* _Task details_
Answer these questions using the article on census-designated places:
1. Through which annual survey do officials submit proposed CDP boundaries?
2. Below what number of housing units may the Census Bureau ask local officials to justify a proposed CDP?
3. Under what condition may a CDP span more than one county?

* _Selected passage_
begin
Administrative and Government Law

What Is a Census-Designated Place vs. a City?

A census-designated place isn't a city, but it's not nothing either. Learn how CDPs are defined, governed, and why they matter for the people who live in them.

A Census-Designated Place (CDP) is a community that shows up on Census Bureau maps and data products but has no city hall, no mayor, and no legal boundary. The Census Bureau created the CDP label to count and describe settled, named communities that residents identify with but that were never formally incorporated as a city, town, or village. CDPs function as statistical stand-ins for incorporated places, making it possible to pull population, income, housing, and other demographic data for thousands of communities that would otherwise disappear into vast stretches of unincorporated county territory.

What Makes a Place a CDP

The Census Bureau sets specific criteria for what qualifies as a CDP. The area must be a single, named, contiguous geography with a mix of residential and commercial uses, though predominantly residential communities also qualify. The name must be one that local residents actually use in daily life, not a developer’s marketing label or a historical name that has fallen out of common use. A CDP cannot sit inside an incorporated place or overlap with another CDP, though it can span more than one county as long as it stays within a single state.1U.S. Census Bureau. Census Designated Places

There is no hard minimum population requirement, but the CDP must contain at least some housing units or residents. If a proposed CDP has fewer than ten housing units, the Census Bureau may ask local officials to justify why it deserves separate recognition. A CDP also cannot share a name with an adjacent or nearby incorporated place, and tacking on a directional like “North” or “East” to distinguish it is not allowed unless residents genuinely use that name.1U.S. Census Bureau. Census Designated Places

How CDP Boundaries Get Drawn

CDP boundaries come from a cooperative process between the Census Bureau and local or tribal governments. Officials submit proposed boundaries through the annual Boundary and Annexation Survey (BAS), which the Census Bureau uses to update its geographic data.2U.S. Census Bureau. Boundary and Annexation Survey (BAS) The boundaries should follow visible features like roads, rivers, and railroads wherever possible. When visible features would force the boundary to sweep in too much empty land just to capture housing on both sides of a street, the boundary can follow nonvisible features like parcel lines, school district boundaries, or the edge of an adjacent incorporated place.3Federal Register. Census Designated Places (CDPs) for the 2020 Census – Final Criteria

The important thing to understand is that these boundaries carry no legal weight. They do not affect property rights, zoning, tax jurisdiction, or which county provides your services. A CDP boundary exists purely so the Census Bureau can draw a line around a community and count what is inside it.
end
* _Provided material_
begin
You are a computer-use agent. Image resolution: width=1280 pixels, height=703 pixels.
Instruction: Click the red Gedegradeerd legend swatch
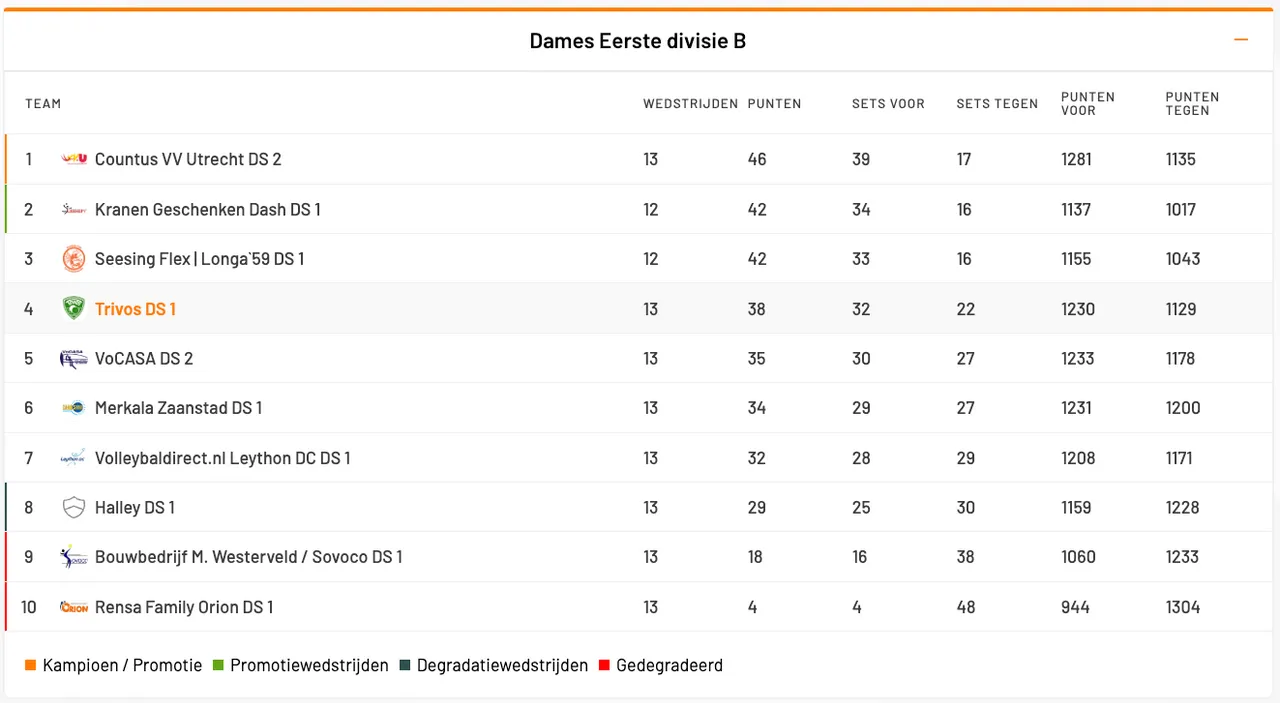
end
* _Response to this task_
1. The Boundary and Annexation Survey (BAS).
2. Ten housing units.
3. It must stay within a single state.